━━━ Input material

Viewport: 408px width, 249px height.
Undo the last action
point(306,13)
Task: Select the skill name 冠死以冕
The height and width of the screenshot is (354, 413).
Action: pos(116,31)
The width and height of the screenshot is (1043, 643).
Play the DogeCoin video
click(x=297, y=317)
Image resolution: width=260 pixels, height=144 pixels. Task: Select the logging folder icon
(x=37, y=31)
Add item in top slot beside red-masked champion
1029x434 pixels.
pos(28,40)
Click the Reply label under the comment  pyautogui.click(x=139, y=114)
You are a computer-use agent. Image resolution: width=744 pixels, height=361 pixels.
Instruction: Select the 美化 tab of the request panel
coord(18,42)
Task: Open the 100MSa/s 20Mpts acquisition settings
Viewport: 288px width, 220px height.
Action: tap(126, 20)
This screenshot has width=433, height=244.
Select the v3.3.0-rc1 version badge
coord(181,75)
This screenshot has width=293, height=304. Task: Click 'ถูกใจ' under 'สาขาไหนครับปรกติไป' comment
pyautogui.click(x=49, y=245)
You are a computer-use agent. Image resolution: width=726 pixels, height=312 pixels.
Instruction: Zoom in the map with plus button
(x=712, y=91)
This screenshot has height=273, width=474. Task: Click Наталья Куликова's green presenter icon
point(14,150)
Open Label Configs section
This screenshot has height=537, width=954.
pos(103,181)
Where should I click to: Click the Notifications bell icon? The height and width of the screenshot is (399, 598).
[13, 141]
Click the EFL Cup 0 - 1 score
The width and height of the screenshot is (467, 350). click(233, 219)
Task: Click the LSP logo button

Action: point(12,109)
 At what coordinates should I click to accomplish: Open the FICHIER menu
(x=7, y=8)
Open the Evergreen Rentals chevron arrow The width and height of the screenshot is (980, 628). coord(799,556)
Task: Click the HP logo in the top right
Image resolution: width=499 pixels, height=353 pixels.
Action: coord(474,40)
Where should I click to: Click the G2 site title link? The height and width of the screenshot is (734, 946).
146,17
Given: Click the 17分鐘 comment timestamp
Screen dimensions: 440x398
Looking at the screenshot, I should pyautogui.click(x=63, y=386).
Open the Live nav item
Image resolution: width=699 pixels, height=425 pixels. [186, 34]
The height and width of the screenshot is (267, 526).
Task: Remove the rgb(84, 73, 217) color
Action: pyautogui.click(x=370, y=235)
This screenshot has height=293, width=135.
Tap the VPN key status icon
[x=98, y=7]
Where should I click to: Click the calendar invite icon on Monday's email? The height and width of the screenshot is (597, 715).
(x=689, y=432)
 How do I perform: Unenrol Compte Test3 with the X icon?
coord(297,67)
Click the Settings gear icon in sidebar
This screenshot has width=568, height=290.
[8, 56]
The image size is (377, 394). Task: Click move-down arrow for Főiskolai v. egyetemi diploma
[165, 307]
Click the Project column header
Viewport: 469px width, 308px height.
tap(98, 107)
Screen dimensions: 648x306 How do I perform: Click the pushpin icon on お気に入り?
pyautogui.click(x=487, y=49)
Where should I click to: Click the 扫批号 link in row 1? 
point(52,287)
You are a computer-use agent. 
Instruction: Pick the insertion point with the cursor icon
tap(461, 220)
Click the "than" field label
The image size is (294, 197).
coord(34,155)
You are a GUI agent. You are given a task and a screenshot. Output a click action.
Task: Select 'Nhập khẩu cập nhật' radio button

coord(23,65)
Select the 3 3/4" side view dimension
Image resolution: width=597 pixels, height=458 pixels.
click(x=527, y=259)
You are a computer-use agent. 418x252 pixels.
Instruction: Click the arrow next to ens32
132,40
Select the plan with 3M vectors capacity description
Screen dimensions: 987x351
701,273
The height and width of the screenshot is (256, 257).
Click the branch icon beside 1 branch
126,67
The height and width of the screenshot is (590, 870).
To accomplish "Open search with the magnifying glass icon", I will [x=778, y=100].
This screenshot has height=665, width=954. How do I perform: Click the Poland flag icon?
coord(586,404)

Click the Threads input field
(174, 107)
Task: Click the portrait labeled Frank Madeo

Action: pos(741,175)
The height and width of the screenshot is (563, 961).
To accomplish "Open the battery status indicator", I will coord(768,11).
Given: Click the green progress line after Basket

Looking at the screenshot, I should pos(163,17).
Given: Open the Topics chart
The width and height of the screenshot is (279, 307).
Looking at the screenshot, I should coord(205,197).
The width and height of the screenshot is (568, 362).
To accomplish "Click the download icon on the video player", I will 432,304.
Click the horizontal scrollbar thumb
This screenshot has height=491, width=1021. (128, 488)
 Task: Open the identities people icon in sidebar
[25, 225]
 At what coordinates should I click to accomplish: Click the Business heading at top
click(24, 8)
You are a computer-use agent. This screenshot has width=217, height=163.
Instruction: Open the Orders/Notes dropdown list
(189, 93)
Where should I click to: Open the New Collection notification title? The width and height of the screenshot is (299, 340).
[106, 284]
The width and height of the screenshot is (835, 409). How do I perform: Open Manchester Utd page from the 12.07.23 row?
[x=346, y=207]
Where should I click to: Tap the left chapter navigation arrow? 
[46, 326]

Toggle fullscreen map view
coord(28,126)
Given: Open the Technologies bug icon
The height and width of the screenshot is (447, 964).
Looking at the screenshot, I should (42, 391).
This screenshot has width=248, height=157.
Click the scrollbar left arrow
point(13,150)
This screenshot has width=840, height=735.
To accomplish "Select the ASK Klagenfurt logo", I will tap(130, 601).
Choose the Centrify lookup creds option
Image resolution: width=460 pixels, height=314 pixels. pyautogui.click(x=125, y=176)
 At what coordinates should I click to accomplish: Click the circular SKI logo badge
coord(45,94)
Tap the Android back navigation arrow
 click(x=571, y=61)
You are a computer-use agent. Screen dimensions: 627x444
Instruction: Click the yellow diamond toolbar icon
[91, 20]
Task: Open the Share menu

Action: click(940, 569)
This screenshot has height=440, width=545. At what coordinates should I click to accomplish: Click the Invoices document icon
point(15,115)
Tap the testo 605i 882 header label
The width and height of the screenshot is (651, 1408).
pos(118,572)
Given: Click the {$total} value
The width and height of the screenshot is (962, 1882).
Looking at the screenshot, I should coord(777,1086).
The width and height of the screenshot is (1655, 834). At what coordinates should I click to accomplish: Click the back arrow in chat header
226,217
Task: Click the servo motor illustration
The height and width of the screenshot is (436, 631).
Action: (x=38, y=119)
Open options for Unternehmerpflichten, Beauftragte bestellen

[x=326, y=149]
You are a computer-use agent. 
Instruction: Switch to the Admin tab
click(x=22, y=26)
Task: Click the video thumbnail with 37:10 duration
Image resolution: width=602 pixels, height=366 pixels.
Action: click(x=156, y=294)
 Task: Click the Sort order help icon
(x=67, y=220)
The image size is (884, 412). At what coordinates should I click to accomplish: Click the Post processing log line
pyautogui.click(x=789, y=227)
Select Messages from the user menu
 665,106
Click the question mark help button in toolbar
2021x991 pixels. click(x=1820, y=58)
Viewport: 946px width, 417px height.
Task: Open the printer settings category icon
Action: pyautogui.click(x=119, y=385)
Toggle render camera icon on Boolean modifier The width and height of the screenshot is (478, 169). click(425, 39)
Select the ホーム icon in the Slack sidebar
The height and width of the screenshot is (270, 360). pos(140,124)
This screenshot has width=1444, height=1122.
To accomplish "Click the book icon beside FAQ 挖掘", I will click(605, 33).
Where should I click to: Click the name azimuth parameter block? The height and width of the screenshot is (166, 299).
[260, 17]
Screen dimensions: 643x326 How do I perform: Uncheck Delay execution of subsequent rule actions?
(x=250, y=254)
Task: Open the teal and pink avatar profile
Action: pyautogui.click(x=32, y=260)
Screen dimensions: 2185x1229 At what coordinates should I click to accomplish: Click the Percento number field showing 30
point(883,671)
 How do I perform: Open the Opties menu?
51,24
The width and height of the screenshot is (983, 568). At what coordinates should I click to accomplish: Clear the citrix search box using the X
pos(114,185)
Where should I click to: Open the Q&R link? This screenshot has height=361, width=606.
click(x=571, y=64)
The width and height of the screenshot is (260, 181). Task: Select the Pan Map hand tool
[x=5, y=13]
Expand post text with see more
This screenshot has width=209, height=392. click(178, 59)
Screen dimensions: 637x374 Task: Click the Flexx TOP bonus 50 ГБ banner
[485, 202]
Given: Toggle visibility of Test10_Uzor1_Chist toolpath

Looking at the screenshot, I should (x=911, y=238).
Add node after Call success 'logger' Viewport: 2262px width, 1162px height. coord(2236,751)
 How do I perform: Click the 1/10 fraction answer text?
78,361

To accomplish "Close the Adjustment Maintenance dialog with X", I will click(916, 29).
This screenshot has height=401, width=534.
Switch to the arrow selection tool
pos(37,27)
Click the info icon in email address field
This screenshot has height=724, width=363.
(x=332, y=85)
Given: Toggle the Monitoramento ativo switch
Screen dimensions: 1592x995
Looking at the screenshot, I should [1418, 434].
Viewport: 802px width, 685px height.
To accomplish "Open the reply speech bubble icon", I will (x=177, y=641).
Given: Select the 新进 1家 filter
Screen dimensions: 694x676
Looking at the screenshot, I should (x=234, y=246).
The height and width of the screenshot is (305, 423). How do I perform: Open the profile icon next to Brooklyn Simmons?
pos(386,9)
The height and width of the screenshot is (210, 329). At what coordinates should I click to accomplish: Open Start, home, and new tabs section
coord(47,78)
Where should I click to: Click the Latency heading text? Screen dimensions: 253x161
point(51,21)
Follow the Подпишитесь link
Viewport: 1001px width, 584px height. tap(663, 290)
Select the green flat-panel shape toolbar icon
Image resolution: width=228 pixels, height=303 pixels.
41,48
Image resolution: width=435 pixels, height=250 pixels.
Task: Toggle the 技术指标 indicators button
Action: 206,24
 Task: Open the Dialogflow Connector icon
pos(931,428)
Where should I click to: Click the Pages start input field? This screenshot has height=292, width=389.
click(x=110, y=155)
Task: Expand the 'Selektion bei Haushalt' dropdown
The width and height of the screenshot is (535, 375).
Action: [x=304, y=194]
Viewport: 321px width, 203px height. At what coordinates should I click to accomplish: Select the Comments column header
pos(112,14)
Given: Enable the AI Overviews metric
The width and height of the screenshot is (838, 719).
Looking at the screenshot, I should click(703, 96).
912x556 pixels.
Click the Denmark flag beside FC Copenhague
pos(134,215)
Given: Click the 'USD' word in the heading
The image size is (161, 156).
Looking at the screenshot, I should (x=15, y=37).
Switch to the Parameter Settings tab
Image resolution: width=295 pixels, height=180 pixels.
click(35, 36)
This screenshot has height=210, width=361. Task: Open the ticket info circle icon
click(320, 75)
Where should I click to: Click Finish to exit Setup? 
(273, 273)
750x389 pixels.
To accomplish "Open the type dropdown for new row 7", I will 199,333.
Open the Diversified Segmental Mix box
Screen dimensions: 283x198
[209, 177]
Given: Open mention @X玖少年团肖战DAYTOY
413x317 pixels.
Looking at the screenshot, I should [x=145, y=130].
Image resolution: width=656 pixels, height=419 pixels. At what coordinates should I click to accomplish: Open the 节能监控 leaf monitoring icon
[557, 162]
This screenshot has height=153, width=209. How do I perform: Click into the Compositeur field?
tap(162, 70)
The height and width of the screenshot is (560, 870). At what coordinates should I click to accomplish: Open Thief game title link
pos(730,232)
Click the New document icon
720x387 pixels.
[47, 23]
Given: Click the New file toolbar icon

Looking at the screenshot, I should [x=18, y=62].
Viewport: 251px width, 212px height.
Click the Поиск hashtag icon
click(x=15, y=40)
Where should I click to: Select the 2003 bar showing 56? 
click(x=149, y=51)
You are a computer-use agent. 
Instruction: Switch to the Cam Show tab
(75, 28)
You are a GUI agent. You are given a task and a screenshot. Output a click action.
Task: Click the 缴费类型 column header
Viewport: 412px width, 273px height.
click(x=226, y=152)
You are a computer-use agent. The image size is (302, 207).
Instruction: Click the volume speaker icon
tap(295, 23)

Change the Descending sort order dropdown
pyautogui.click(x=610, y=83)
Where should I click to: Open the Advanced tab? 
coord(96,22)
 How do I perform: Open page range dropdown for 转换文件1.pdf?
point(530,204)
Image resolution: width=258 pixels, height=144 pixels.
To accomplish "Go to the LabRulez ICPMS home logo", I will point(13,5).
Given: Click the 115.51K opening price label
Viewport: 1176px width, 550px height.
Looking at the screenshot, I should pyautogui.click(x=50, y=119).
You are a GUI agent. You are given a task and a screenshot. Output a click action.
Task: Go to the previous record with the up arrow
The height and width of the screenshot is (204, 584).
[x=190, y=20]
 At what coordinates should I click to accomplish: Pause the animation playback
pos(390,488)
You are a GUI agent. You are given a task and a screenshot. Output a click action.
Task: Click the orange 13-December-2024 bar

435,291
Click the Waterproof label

━━━━━━

The expected output is the exact run of lines from the start of the entries through the line with "Task: Click the HP logo in the top right", inclusive.

Viewport: 408px width, 249px height.
Undo the last action
point(306,13)
Task: Select the skill name 冠死以冕
The height and width of the screenshot is (354, 413).
Action: pos(116,31)
The width and height of the screenshot is (1043, 643).
Play the DogeCoin video
click(x=297, y=317)
Image resolution: width=260 pixels, height=144 pixels. Task: Select the logging folder icon
(x=37, y=31)
Add item in top slot beside red-masked champion
1029x434 pixels.
pos(28,40)
Click the Reply label under the comment  pyautogui.click(x=139, y=114)
You are a computer-use agent. Image resolution: width=744 pixels, height=361 pixels.
Instruction: Select the 美化 tab of the request panel
coord(18,42)
Task: Open the 100MSa/s 20Mpts acquisition settings
Viewport: 288px width, 220px height.
Action: tap(126, 20)
This screenshot has width=433, height=244.
Select the v3.3.0-rc1 version badge
coord(181,75)
This screenshot has width=293, height=304. Task: Click 'ถูกใจ' under 'สาขาไหนครับปรกติไป' comment
pyautogui.click(x=49, y=245)
You are a computer-use agent. Image resolution: width=726 pixels, height=312 pixels.
Instruction: Zoom in the map with plus button
(x=712, y=91)
This screenshot has height=273, width=474. Task: Click Наталья Куликова's green presenter icon
point(14,150)
Open Label Configs section
This screenshot has height=537, width=954.
pos(103,181)
Where should I click to: Click the Notifications bell icon? The height and width of the screenshot is (399, 598).
[13, 141]
Click the EFL Cup 0 - 1 score
The width and height of the screenshot is (467, 350). click(233, 219)
Task: Click the LSP logo button

Action: point(12,109)
 At what coordinates should I click to accomplish: Open the FICHIER menu
(x=7, y=8)
Open the Evergreen Rentals chevron arrow The width and height of the screenshot is (980, 628). coord(799,556)
Task: Click the HP logo in the top right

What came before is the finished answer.